Segment Start: The data
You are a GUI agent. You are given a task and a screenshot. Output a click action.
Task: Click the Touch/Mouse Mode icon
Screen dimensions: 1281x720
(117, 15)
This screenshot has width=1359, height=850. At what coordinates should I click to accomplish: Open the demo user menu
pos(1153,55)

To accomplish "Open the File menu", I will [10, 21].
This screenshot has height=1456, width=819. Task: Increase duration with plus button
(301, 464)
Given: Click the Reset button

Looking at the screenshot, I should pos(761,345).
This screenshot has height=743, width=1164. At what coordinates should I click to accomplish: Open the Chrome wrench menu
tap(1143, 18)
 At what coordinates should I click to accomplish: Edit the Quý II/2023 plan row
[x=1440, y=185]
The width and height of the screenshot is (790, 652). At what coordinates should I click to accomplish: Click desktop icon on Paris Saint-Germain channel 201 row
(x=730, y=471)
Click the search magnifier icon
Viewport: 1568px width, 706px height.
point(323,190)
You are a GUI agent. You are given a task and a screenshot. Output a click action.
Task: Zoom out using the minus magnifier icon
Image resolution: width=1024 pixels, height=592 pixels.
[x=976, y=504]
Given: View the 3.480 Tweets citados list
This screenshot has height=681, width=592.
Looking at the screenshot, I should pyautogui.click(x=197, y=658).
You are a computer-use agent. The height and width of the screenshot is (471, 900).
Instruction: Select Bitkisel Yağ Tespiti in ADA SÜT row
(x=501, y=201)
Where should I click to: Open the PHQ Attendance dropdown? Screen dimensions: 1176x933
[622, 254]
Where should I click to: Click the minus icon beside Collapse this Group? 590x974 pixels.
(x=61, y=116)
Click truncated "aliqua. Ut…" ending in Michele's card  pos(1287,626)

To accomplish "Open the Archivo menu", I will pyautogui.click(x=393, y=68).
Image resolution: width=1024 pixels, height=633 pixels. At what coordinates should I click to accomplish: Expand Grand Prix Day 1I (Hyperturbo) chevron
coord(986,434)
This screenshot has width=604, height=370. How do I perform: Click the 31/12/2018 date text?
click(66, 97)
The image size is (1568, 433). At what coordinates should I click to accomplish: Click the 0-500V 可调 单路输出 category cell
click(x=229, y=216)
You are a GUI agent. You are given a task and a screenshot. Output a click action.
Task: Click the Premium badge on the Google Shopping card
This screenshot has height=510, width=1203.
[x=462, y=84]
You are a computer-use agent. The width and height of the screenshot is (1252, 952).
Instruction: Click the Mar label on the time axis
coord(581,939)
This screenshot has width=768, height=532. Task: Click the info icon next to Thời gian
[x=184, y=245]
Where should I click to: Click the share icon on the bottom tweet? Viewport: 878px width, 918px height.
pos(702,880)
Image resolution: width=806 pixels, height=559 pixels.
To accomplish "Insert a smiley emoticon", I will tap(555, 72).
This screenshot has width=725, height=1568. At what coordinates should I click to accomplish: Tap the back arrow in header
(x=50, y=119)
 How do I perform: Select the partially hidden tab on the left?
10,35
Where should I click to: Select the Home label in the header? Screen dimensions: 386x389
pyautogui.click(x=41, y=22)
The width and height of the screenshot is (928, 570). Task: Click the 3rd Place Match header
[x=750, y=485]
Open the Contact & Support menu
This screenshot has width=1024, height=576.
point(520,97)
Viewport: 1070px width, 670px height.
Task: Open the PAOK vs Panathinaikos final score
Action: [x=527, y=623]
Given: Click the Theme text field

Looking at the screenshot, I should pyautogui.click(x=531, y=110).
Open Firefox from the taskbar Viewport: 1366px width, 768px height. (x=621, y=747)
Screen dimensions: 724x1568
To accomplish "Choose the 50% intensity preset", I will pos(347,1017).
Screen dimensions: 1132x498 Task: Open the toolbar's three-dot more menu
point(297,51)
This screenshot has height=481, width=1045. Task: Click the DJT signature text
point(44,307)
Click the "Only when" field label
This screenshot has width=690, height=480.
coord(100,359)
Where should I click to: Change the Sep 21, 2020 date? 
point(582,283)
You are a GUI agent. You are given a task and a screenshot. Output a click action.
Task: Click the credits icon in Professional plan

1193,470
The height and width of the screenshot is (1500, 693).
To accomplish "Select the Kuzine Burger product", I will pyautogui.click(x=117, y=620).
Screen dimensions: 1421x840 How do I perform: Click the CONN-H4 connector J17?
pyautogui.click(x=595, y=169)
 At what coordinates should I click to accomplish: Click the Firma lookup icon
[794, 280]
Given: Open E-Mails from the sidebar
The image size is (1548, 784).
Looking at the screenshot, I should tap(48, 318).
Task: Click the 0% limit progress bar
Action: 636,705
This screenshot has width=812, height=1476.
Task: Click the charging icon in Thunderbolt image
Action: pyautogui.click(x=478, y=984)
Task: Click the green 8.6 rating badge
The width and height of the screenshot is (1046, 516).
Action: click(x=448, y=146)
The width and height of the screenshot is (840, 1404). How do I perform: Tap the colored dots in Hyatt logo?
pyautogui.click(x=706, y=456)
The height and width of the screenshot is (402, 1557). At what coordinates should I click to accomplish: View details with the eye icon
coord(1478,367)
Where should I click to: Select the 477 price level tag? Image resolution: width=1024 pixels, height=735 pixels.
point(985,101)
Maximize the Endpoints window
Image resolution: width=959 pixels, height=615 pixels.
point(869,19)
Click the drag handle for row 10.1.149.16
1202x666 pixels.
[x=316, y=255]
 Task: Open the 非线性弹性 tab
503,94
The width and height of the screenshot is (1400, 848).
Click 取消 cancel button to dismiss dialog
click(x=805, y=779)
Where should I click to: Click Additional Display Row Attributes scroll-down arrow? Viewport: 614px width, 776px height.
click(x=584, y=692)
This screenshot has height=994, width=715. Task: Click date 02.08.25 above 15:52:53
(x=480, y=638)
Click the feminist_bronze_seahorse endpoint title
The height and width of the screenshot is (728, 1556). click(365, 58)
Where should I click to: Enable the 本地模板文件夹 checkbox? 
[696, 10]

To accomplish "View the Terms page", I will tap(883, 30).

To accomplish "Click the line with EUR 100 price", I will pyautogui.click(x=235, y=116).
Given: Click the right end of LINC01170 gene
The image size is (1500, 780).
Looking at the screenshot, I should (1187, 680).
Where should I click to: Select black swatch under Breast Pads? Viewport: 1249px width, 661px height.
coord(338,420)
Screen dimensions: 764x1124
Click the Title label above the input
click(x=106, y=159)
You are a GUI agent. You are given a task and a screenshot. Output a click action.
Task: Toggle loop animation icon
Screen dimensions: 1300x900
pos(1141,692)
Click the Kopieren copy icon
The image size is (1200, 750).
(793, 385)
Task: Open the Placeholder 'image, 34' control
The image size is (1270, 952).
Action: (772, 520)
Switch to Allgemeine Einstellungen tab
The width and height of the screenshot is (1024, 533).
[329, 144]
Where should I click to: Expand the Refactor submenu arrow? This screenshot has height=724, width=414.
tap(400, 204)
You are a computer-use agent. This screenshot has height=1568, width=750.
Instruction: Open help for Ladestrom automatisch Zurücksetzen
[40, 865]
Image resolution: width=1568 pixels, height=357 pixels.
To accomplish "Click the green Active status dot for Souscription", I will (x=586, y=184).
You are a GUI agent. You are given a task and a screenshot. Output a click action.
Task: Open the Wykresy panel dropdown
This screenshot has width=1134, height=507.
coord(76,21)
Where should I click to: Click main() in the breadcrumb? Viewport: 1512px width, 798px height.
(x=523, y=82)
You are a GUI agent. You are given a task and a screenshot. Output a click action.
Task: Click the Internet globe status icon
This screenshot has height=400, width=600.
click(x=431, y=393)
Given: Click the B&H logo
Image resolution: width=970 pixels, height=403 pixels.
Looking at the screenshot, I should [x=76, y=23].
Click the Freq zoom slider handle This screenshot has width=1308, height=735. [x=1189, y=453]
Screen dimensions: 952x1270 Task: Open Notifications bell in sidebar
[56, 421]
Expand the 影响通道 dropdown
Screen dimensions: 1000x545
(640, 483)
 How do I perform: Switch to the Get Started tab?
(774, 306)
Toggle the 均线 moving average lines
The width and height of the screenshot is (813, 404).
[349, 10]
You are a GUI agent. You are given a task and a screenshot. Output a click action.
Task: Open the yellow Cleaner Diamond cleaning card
Segment End: The data
» Work instruction: Reproducing the whole listing above is not the task. Copy exactly only the lines from the one with "Task: Open the 非线性弹性 tab" to the one with "Task: Open the Placeholder", both kept.

» Response to the exercise:
 Task: Open the 非线性弹性 tab
503,94
The width and height of the screenshot is (1400, 848).
Click 取消 cancel button to dismiss dialog
click(x=805, y=779)
Where should I click to: Click Additional Display Row Attributes scroll-down arrow? Viewport: 614px width, 776px height.
click(x=584, y=692)
This screenshot has height=994, width=715. Task: Click date 02.08.25 above 15:52:53
(x=480, y=638)
Click the feminist_bronze_seahorse endpoint title
The height and width of the screenshot is (728, 1556). click(365, 58)
Where should I click to: Enable the 本地模板文件夹 checkbox? 
[696, 10]

To accomplish "View the Terms page", I will tap(883, 30).

To accomplish "Click the line with EUR 100 price", I will pyautogui.click(x=235, y=116).
Given: Click the right end of LINC01170 gene
The image size is (1500, 780).
Looking at the screenshot, I should (1187, 680).
Where should I click to: Select black swatch under Breast Pads? Viewport: 1249px width, 661px height.
coord(338,420)
Screen dimensions: 764x1124
Click the Title label above the input
click(x=106, y=159)
You are a GUI agent. You are given a task and a screenshot. Output a click action.
Task: Toggle loop animation icon
Screen dimensions: 1300x900
pos(1141,692)
Click the Kopieren copy icon
The image size is (1200, 750).
(793, 385)
Task: Open the Placeholder 'image, 34' control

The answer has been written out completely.